Reproduce verbatim the records from the line containing "[Cookiebot von Usercentrics" through the line containing "Taarten (632, 35)", including both of those lines.

-- BEGIN --

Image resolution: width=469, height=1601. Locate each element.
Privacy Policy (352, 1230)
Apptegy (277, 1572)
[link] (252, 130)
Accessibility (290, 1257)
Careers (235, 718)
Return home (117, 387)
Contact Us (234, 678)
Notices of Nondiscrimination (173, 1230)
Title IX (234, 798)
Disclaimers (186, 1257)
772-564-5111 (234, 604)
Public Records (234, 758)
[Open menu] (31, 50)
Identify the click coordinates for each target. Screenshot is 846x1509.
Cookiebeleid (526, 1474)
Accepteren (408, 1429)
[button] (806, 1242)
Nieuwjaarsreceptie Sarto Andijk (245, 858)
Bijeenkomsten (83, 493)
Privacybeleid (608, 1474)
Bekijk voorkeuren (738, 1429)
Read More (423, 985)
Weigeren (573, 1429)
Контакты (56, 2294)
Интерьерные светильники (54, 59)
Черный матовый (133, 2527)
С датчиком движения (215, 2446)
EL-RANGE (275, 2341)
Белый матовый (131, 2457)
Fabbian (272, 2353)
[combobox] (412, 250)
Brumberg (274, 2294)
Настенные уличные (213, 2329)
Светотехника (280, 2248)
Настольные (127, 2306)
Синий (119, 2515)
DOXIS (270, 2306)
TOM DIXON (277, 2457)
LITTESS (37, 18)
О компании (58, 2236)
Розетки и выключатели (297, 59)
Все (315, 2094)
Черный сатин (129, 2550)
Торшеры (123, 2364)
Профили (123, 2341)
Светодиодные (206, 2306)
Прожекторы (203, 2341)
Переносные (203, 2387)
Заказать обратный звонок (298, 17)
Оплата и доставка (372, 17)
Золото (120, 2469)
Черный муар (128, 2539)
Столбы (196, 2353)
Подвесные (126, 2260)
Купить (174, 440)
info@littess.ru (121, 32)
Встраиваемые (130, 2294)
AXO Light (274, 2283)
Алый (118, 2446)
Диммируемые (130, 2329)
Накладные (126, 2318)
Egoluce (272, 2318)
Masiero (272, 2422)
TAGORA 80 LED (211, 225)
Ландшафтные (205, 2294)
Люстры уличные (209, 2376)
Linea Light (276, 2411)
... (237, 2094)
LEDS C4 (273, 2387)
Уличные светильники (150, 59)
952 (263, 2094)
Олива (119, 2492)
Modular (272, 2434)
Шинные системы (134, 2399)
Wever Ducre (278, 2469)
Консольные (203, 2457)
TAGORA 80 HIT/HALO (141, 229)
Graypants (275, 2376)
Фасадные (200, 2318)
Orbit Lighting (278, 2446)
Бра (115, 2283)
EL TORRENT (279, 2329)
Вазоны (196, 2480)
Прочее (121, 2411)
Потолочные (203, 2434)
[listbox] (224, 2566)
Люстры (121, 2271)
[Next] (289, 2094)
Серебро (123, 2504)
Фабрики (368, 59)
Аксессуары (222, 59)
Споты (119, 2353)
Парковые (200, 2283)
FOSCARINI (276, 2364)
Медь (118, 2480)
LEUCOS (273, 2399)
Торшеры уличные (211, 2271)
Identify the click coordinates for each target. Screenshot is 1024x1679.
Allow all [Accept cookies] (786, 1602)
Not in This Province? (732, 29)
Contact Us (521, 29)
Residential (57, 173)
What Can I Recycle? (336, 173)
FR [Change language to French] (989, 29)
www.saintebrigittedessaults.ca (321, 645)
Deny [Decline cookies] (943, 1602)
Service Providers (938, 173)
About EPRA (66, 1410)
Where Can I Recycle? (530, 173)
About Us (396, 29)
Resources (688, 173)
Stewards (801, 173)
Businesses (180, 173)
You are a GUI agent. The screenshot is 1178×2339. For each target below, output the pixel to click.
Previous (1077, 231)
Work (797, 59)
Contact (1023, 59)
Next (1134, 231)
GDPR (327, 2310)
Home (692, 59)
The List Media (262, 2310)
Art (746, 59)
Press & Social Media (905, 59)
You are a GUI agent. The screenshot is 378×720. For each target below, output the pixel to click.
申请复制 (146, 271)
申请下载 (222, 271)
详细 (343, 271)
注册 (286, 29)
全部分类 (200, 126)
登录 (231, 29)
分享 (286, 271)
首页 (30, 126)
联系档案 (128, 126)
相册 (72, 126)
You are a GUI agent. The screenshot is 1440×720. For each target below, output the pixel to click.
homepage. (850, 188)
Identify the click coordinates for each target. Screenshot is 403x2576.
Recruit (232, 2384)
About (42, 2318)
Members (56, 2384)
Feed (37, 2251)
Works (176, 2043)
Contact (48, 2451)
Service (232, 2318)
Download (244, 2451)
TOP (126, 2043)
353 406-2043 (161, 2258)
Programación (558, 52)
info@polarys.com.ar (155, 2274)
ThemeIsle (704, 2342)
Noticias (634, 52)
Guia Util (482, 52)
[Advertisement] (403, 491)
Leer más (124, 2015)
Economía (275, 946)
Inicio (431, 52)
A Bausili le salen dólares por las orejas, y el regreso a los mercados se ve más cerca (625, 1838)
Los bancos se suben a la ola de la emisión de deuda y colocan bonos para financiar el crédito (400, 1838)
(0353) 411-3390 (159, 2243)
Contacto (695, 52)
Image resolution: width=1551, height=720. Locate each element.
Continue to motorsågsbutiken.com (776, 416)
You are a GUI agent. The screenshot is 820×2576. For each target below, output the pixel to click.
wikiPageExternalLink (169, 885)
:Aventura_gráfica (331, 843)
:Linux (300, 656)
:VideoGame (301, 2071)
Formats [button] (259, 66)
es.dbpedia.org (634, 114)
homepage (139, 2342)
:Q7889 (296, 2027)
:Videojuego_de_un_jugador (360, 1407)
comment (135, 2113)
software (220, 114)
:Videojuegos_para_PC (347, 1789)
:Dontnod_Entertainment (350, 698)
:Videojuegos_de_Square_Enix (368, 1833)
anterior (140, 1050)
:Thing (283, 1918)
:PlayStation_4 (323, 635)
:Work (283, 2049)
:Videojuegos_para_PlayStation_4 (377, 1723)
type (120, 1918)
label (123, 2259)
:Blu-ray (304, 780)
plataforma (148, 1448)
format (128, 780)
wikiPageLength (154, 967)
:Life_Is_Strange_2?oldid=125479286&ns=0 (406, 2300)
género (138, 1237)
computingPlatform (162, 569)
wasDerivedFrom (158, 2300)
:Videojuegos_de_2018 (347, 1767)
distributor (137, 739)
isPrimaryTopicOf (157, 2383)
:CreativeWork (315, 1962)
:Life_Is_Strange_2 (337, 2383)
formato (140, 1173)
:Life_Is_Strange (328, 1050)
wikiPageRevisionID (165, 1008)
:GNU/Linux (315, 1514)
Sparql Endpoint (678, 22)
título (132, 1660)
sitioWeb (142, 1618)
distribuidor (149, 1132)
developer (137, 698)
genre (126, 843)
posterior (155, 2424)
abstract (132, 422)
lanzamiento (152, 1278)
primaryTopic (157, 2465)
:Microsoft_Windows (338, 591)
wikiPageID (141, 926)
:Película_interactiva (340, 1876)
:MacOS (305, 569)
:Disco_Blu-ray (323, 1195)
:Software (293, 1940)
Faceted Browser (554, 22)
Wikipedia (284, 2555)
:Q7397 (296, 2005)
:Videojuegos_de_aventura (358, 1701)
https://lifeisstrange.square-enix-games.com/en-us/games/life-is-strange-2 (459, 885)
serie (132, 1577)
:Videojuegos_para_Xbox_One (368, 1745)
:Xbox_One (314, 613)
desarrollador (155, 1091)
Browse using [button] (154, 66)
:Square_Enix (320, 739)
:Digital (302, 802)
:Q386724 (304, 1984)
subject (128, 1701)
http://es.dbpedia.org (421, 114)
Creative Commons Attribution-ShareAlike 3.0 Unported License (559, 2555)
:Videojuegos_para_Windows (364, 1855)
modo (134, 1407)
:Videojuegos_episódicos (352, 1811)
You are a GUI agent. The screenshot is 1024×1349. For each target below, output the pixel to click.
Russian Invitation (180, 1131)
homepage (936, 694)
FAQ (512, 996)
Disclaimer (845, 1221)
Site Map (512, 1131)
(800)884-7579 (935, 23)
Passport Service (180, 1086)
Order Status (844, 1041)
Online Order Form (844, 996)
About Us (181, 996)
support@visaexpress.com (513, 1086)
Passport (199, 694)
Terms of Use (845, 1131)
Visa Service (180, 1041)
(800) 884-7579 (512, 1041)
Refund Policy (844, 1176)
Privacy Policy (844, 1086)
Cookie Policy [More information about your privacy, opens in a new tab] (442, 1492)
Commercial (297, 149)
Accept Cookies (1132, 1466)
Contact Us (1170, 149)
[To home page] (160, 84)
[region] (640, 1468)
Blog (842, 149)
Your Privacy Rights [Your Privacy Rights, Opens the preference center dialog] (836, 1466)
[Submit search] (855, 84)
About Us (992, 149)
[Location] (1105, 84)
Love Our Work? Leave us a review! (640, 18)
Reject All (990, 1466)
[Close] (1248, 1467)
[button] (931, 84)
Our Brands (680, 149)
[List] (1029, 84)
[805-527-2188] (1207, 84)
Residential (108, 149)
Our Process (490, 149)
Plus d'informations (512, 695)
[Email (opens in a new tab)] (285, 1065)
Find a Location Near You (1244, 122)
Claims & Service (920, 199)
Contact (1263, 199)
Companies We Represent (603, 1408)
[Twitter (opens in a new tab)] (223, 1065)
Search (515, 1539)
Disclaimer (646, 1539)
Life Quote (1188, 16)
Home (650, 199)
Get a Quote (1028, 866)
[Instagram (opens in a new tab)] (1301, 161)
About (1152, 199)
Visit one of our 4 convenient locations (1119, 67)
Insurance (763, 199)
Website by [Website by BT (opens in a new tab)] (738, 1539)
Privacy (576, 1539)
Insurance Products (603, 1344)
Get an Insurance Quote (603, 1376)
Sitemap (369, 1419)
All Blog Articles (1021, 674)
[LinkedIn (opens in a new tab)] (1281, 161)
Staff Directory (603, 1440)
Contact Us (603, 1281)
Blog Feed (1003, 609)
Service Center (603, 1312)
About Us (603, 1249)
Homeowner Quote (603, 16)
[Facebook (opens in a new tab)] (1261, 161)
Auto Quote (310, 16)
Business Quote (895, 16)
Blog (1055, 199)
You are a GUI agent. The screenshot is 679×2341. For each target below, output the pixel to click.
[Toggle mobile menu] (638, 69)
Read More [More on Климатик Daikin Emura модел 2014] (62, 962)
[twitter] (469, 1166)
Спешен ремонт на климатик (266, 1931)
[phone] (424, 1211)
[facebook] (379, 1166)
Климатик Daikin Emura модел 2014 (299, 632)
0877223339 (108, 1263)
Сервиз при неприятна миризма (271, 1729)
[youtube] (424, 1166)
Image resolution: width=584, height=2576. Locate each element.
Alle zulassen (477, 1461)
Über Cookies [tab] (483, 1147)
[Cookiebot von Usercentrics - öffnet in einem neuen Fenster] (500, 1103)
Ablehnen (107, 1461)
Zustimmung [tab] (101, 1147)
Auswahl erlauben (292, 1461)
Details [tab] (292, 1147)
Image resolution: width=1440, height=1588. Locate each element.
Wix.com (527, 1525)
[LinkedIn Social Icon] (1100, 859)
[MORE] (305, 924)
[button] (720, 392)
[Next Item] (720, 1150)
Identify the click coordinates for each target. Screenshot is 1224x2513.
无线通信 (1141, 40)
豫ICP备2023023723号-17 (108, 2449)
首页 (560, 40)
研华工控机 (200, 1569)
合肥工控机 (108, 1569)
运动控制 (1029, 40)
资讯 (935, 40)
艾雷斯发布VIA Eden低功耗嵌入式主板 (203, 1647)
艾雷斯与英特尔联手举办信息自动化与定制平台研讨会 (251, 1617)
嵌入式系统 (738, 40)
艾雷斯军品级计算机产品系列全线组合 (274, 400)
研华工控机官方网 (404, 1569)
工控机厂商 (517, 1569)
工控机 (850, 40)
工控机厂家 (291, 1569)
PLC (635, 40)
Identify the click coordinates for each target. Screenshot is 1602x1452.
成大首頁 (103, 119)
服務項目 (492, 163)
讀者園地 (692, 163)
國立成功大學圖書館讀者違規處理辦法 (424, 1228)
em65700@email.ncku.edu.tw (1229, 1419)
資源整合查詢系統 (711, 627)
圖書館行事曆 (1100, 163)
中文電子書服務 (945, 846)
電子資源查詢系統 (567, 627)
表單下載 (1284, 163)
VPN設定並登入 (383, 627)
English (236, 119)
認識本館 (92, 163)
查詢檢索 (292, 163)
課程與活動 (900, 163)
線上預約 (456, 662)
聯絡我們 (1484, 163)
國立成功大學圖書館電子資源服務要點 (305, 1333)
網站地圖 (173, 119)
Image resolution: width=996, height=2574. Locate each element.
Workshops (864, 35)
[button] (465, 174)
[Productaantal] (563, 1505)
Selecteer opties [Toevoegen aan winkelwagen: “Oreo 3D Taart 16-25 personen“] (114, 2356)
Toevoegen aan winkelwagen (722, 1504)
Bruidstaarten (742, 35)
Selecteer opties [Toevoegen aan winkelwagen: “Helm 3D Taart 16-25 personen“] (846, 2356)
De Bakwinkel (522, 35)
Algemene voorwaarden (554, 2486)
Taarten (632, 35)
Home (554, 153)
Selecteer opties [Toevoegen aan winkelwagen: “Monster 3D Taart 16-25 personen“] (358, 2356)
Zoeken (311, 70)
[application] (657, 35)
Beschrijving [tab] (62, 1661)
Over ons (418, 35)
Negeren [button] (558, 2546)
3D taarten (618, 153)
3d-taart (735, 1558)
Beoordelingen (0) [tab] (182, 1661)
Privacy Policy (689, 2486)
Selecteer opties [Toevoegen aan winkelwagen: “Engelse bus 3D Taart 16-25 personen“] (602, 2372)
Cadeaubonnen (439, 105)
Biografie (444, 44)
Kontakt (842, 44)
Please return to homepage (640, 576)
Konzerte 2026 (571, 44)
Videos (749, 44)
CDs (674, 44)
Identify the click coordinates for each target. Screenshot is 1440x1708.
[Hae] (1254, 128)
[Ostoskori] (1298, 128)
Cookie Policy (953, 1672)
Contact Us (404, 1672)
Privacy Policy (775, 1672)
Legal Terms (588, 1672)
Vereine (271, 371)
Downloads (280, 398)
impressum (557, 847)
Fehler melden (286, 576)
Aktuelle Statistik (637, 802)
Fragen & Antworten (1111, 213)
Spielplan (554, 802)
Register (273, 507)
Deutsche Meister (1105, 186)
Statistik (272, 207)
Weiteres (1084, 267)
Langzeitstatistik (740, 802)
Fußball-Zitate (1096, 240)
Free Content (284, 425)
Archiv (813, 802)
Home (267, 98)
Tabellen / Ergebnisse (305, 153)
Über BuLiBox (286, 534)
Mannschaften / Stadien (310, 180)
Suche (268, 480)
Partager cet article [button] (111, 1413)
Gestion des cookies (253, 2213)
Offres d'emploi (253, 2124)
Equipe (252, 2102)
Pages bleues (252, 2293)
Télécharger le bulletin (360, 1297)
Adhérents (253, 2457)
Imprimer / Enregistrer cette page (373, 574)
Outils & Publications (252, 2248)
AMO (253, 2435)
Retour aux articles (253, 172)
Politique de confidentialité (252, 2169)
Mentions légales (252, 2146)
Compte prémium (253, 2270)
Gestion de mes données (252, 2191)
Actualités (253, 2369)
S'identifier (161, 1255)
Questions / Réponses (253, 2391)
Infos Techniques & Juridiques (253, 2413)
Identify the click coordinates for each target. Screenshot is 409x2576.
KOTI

-- END --

RESULT OF THIS EXERCISE ▸
[Cookiebot von Usercentrics - öffnet in einem neuen Fenster] (500, 1103)
Ablehnen (107, 1461)
Zustimmung [tab] (101, 1147)
Auswahl erlauben (292, 1461)
Details [tab] (292, 1147)
Image resolution: width=1440, height=1588. Locate each element.
Wix.com (527, 1525)
[LinkedIn Social Icon] (1100, 859)
[MORE] (305, 924)
[button] (720, 392)
[Next Item] (720, 1150)
Identify the click coordinates for each target. Screenshot is 1224x2513.
无线通信 (1141, 40)
豫ICP备2023023723号-17 (108, 2449)
首页 (560, 40)
研华工控机 (200, 1569)
合肥工控机 (108, 1569)
运动控制 (1029, 40)
资讯 (935, 40)
艾雷斯发布VIA Eden低功耗嵌入式主板 (203, 1647)
艾雷斯与英特尔联手举办信息自动化与定制平台研讨会 (251, 1617)
嵌入式系统 (738, 40)
艾雷斯军品级计算机产品系列全线组合 (274, 400)
研华工控机官方网 (404, 1569)
工控机厂商 (517, 1569)
工控机 (850, 40)
工控机厂家 (291, 1569)
PLC (635, 40)
Identify the click coordinates for each target. Screenshot is 1602x1452.
成大首頁 (103, 119)
服務項目 (492, 163)
讀者園地 (692, 163)
國立成功大學圖書館讀者違規處理辦法 (424, 1228)
em65700@email.ncku.edu.tw (1229, 1419)
資源整合查詢系統 (711, 627)
圖書館行事曆 (1100, 163)
中文電子書服務 (945, 846)
電子資源查詢系統 (567, 627)
表單下載 (1284, 163)
VPN設定並登入 (383, 627)
English (236, 119)
認識本館 (92, 163)
查詢檢索 (292, 163)
課程與活動 (900, 163)
線上預約 (456, 662)
聯絡我們 (1484, 163)
國立成功大學圖書館電子資源服務要點 (305, 1333)
網站地圖 (173, 119)
Image resolution: width=996, height=2574. Locate each element.
Workshops (864, 35)
[button] (465, 174)
[Productaantal] (563, 1505)
Selecteer opties [Toevoegen aan winkelwagen: “Oreo 3D Taart 16-25 personen“] (114, 2356)
Toevoegen aan winkelwagen (722, 1504)
Bruidstaarten (742, 35)
Selecteer opties [Toevoegen aan winkelwagen: “Helm 3D Taart 16-25 personen“] (846, 2356)
De Bakwinkel (522, 35)
Algemene voorwaarden (554, 2486)
Taarten (632, 35)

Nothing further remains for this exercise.